I nie wiem dlaczego kazdy narzeka na forach , że UNCHARTED 1 nie pasują te końcowe mutanty wlasnie fajne tam szybko trofki zdobyłem a w UNCHARTED 3 też niczego sobie
[3]
No, przy God of War jest jednak różnica PS2 <> PS3. Seria Uncharted to jednak ta sama generacja, a przeskok jakościowy między 1 a 2 jest naprawdę duży.
eeee porownywac Gothika i Uncharteda? Przeciez tym pierwszym jaraja sie tylko gracze z PL i DE (wystarczy zerknac na Reddita w jakikolwiek topic o grach cRPG - o Gothiku prawie nikt nie wspomina), tym drugim zas wiekszosc posiadaczy PS3... nie ten rzad wielkosci.
[6] Fakt, że jest różnica w zasięgu, ale mi chodziło o sytuację głównie na naszym poletku. Tutaj siły są mniej więcej równe, ze wskazaniem na Gothika.
Gry nie są tworem jednakowym dla każdego, tak jak zjedzenia placka z brzoskwiniami. Jedni lubią takie ciasto, a drudzy mają uczulenie na ten owoc i nie tkną nawet placka palcem. Tak też denerwuje mnie wieszanie się na grze Uncharted przez pana recenzenta, gdyż jest to produkt udany i nie ma w nim żadnego zakalca w środku. To jest z prawdziwego zdarzenia gra, jest fabuła, klimat, muzyka i sens ukończenia gry od A do Z. Bardziej debilne i puste gry, to multi. Strzelanie do siebie na okrągło 12 godzin, jazda samochodem, poprawianie tylko statystyk, przy tym ciągłe przeklinanie, krzyki, wygranie tylko i wyłącznie mecza to naprawdę iście inteligentny wyczyn nie ma co.
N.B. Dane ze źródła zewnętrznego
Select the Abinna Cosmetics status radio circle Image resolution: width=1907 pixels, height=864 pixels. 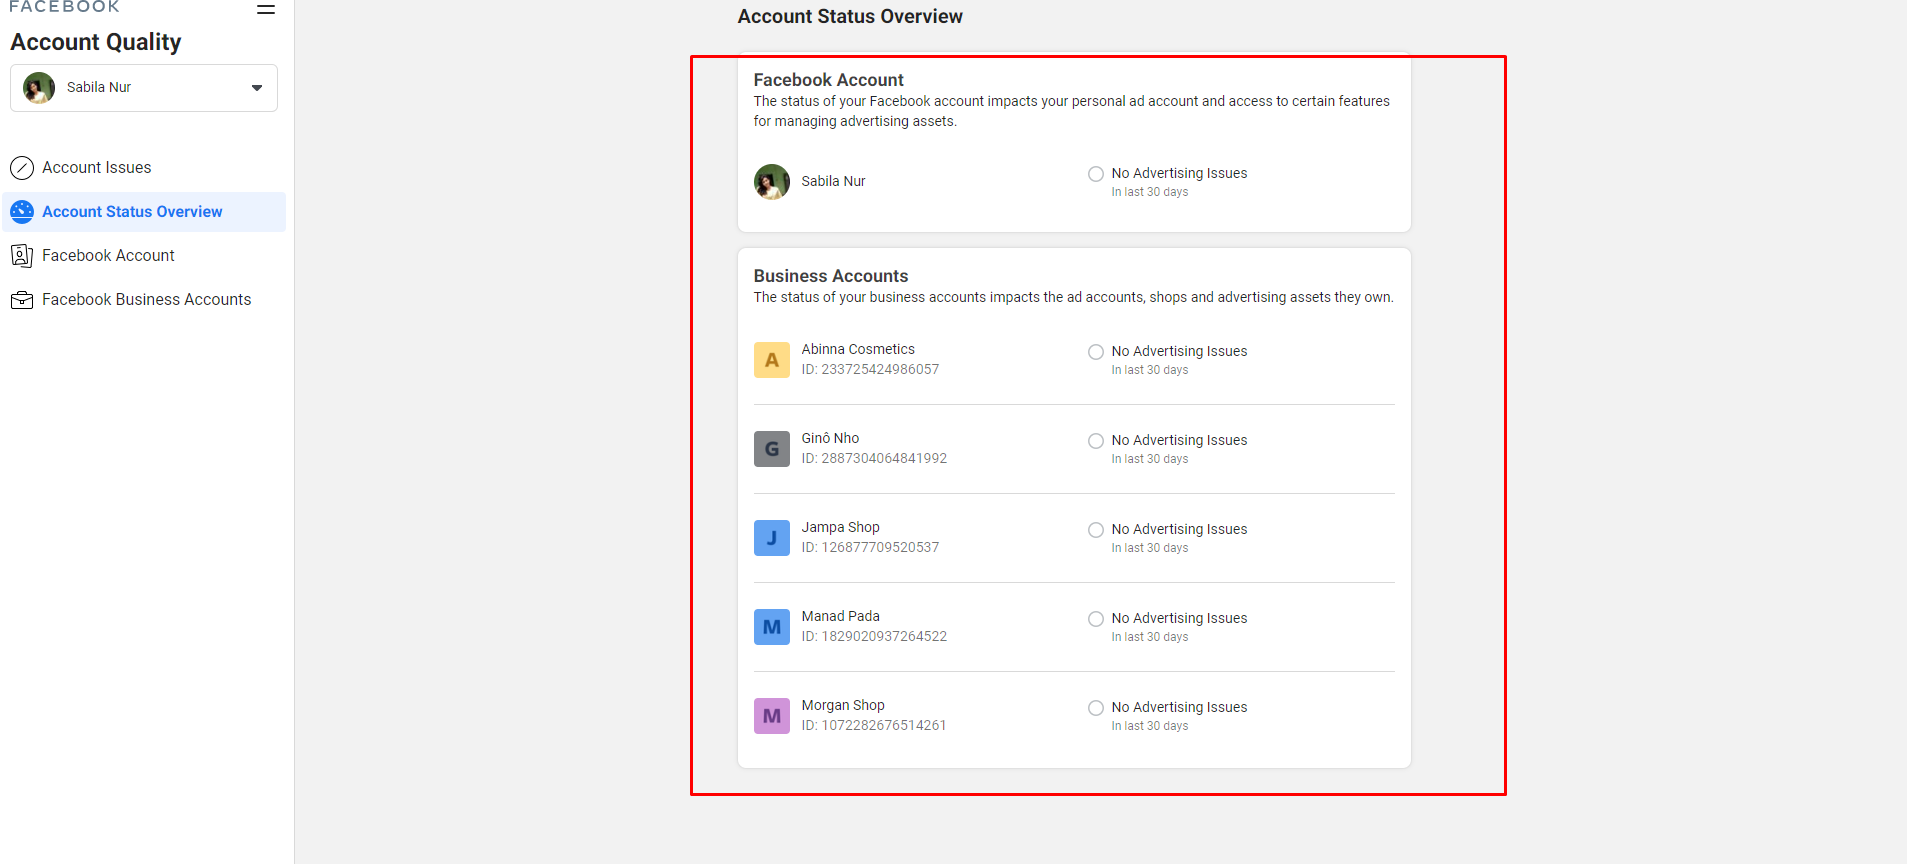1096,352
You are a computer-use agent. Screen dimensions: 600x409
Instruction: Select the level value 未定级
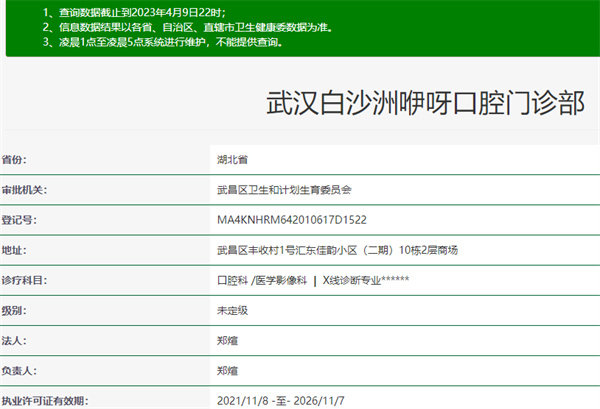[x=234, y=310]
[8] Mam podobne zdanie w przypadku multi, choć tu trzeba rozgraniczyć na produkcje faktycznie proste i te naprawdę złożone - obie mają rzesze zwolenników i nie ma sensu ich obrażać. Dwa - finalnie Uncharted uznałem za dobrą pozycję, komplementowałem fabułę i postaci, a skoro chcę kolejne części, to chyba o czymś świadczy. Czepiałem się tylko tam, gdzie to uznałem za stosowne - wybacz, ale to nie jest twór doskonały i pewne rzeczy po prostu widać. Byłoby nierzetelnością z mojej strony, gdybym na te przypadłości przymknął oko. Dlatego nie ma oceny - każdy we własnym zakresie wartościuje sobie konkretne elementy gry. Koniec końców polecam Uncharted każdemu, bo to naprawdę dobra gra.